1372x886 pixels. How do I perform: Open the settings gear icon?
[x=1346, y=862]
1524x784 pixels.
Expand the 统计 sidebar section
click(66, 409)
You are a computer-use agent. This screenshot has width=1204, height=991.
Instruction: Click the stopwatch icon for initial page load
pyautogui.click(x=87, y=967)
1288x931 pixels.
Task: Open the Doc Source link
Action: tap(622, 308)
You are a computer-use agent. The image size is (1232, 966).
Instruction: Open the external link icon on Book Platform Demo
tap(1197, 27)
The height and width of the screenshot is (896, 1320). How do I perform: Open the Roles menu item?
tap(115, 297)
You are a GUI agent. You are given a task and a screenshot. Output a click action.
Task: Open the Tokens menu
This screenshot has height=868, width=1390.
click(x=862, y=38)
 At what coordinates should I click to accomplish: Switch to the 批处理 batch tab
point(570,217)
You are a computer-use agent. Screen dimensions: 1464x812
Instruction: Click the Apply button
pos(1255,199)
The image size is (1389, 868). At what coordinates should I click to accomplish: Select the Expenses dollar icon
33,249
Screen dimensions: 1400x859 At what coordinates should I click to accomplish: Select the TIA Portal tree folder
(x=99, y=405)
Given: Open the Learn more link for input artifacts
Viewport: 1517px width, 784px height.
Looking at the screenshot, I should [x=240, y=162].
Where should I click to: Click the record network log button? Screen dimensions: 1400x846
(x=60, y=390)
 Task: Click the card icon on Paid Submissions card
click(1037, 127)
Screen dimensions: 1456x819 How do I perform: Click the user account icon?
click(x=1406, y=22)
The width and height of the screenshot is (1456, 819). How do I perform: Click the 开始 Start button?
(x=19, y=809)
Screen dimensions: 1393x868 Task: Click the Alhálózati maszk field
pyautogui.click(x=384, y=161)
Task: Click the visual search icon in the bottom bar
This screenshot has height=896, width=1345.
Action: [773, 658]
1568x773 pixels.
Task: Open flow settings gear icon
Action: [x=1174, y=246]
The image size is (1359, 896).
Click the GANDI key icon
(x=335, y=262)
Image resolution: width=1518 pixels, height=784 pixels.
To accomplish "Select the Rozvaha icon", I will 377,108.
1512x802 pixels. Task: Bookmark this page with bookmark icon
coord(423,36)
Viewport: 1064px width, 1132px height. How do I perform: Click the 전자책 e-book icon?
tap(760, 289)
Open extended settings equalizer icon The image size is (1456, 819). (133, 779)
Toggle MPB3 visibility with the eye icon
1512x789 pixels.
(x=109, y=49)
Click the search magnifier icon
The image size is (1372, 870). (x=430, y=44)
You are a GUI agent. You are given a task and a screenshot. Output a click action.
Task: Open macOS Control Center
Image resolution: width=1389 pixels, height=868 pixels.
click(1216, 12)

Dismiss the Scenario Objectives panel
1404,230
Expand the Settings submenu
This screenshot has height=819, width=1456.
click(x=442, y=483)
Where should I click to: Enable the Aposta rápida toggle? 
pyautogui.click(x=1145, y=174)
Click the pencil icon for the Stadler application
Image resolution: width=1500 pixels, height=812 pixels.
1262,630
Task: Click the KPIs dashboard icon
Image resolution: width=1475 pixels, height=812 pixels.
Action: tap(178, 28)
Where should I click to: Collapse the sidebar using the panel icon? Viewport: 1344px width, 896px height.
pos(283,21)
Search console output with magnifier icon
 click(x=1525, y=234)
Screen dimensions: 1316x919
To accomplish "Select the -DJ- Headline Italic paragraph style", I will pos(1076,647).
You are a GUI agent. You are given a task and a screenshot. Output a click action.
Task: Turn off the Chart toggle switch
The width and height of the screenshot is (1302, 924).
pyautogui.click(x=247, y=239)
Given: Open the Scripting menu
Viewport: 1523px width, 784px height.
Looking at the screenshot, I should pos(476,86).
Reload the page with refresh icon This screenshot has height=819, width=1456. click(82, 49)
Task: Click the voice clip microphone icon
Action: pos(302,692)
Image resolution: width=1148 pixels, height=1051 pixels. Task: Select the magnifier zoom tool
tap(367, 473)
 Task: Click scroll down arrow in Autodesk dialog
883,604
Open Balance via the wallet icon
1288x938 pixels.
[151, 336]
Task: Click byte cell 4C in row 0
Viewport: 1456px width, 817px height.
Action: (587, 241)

— Activity —
Your reply should be nothing but the lines from the one containing "Reload the page" through the last line above, copied exactly; please include both ends.

— Response —
Reload the page with refresh icon This screenshot has height=819, width=1456. click(82, 49)
Task: Click the voice clip microphone icon
Action: pos(302,692)
Image resolution: width=1148 pixels, height=1051 pixels. Task: Select the magnifier zoom tool
tap(367, 473)
 Task: Click scroll down arrow in Autodesk dialog
883,604
Open Balance via the wallet icon
1288x938 pixels.
[151, 336]
Task: Click byte cell 4C in row 0
Viewport: 1456px width, 817px height.
Action: (587, 241)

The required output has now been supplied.